SELECTED TEXT –
I've done Jamil's dark strong twice now. I think the addition of candi syrup might be a bit much. There is already a lot of flavour in there. Either that or reduce the spec malts a little. 

I should say though that the first version I made ended up without any sugar due to higher than expected efficiency (OG1.104) so was an all malt beer. It did still attenuate down to 1.020 so should still be a reasonable representation of the original recipe. The second version I haven't tried as I made it for my dad who hasn't felt the need to share it with me yet. That version included the sugar.


----------



## argon (8/2/12)

bkmad said:


> I've done Jamil's dark strong twice now. I think the addition of candi syrup might be a bit much. There is already a lot of flavour in there. Either that or reduce the spec malts a little.

TASK INSTRUCTIONS –
A) Answer these questions using the brewing post:
(i) What original gravity did the first version reach?
(ii) What gravity did the first version attenuate down to?
(iii) Who was the second version made for?
B) Repeat everything in the brewing post from "I should say" down to "included the sugar.".
The listing that follows the text comes from an unrelated source.

DATA LINES –
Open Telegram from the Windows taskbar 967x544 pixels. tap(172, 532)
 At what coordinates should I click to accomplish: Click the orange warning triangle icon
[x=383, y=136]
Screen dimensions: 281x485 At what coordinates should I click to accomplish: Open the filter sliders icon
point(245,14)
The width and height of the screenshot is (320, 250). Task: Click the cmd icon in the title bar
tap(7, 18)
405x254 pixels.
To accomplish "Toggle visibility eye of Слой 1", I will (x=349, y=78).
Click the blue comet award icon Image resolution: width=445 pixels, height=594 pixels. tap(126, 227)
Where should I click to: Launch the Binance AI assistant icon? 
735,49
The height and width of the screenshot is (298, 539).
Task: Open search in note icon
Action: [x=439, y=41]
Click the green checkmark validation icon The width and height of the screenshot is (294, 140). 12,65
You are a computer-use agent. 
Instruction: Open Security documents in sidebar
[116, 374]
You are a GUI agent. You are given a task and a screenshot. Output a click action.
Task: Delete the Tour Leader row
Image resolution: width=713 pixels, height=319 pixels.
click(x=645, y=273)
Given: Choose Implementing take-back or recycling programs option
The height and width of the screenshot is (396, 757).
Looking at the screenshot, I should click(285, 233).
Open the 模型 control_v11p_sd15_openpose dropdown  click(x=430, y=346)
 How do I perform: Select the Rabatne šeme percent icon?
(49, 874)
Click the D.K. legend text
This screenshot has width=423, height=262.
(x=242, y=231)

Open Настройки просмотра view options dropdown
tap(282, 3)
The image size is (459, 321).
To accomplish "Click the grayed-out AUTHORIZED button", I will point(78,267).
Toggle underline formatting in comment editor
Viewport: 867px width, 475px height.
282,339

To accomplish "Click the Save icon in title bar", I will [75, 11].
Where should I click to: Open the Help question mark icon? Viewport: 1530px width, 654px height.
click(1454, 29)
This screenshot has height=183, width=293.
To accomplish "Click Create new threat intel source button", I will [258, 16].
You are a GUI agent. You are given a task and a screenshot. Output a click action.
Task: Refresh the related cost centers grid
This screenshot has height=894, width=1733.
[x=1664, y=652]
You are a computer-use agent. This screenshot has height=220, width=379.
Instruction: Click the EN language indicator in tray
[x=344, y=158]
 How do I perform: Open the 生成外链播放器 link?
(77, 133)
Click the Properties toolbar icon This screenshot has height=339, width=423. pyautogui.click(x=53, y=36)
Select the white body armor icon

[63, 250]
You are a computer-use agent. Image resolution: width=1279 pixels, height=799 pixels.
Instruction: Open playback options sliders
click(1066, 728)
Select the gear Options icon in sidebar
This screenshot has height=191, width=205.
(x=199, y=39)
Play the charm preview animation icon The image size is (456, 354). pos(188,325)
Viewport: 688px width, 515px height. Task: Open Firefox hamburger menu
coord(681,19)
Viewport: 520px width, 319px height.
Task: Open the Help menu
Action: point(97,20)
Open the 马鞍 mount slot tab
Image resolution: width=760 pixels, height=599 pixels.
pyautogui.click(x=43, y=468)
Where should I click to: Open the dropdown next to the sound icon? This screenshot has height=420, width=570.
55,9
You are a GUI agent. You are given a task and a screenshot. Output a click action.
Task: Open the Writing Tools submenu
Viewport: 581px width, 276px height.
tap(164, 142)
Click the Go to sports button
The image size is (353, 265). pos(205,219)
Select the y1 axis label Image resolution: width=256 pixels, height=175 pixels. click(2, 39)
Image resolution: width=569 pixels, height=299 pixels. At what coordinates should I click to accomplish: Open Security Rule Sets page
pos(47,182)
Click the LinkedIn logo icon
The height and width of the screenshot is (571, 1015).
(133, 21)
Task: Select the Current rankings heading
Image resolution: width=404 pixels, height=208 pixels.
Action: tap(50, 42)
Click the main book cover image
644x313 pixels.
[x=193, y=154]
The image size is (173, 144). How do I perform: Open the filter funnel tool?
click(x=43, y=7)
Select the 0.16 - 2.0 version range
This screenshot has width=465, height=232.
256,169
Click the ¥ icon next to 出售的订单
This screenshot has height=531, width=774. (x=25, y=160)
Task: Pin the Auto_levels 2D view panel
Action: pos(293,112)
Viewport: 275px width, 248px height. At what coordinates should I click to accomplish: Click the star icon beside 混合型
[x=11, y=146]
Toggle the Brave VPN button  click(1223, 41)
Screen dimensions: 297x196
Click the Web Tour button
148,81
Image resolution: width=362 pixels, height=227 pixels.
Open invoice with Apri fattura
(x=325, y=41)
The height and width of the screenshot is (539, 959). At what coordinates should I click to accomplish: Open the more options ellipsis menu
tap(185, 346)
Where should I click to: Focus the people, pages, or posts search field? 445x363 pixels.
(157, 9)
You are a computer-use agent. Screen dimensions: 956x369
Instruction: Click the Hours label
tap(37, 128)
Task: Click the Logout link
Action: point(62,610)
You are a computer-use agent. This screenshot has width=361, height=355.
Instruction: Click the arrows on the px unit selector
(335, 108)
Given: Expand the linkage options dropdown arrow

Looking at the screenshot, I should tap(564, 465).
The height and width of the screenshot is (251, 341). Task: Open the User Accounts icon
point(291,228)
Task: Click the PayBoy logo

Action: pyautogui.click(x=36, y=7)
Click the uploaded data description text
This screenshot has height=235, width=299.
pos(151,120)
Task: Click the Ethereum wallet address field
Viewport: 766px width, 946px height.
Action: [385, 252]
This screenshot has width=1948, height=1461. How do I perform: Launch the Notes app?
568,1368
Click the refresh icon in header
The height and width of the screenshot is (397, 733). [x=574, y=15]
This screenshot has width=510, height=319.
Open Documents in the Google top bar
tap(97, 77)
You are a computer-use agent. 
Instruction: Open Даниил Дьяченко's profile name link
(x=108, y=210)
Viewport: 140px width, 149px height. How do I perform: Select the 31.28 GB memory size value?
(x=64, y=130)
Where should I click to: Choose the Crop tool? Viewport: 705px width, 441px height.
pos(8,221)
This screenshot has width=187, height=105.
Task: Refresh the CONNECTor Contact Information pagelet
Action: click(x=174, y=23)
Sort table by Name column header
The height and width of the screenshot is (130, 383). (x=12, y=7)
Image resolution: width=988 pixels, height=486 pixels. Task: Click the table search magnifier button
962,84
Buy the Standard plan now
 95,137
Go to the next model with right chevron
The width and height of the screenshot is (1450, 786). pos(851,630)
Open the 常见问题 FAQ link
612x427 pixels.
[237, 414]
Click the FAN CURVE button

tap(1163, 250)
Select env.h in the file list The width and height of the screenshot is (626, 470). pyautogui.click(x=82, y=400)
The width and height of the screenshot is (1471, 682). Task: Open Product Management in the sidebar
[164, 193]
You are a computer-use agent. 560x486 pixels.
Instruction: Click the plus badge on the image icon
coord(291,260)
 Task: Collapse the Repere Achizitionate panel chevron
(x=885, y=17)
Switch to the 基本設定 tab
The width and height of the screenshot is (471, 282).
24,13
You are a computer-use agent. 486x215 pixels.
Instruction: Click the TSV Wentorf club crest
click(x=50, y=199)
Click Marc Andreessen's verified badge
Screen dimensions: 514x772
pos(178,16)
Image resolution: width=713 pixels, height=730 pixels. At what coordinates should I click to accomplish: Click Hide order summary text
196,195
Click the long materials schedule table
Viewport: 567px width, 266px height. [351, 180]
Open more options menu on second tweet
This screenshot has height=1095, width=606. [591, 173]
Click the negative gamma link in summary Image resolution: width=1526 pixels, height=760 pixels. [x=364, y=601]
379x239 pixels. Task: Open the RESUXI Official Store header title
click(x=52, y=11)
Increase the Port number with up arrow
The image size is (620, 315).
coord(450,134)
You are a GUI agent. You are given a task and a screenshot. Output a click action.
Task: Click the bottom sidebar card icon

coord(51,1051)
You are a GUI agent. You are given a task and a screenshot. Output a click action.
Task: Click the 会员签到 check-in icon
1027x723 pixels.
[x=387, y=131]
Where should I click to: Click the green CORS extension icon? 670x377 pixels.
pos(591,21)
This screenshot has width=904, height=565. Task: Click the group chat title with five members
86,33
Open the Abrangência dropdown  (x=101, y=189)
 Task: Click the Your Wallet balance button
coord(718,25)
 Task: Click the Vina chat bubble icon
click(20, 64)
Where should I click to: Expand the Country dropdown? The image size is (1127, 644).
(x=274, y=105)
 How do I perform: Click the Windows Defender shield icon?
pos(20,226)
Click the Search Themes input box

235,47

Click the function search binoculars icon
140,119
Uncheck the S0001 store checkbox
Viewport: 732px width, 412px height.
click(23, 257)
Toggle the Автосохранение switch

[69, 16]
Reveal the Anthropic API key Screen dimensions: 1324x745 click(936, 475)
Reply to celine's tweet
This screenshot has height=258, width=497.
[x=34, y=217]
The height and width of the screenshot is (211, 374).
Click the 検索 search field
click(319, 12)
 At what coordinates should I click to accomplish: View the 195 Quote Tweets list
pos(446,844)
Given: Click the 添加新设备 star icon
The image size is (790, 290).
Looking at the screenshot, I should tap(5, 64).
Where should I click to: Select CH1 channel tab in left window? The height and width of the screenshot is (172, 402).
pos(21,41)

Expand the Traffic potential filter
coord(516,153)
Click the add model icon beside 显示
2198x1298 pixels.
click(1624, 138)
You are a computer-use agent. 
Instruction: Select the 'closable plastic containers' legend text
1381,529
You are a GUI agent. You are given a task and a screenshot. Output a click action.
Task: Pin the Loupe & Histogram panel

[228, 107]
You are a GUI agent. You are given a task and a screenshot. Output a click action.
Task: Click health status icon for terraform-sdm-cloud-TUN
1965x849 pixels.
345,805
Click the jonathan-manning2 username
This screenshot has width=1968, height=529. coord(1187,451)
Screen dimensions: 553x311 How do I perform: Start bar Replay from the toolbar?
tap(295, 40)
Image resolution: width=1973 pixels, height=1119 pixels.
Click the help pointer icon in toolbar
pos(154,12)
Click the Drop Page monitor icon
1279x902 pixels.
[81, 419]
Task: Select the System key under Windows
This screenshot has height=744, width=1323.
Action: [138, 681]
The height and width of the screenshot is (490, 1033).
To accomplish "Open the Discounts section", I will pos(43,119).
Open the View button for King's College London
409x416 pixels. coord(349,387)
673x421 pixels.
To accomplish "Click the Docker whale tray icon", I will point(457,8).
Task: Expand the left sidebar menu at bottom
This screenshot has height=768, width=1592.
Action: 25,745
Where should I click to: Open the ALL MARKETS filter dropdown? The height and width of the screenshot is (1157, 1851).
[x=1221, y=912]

ANSWERS GIVEN –
A)
(i) 1.104
(ii) 1.020
(iii) The writer's dad

B)
I should say though that the first version I made ended up without any sugar due to higher than expected efficiency (OG1.104) so was an all malt beer. It did still attenuate down to 1.020 so should still be a reasonable representation of the original recipe. The second version I haven't tried as I made it for my dad who hasn't felt the need to share it with me yet. That version included the sugar.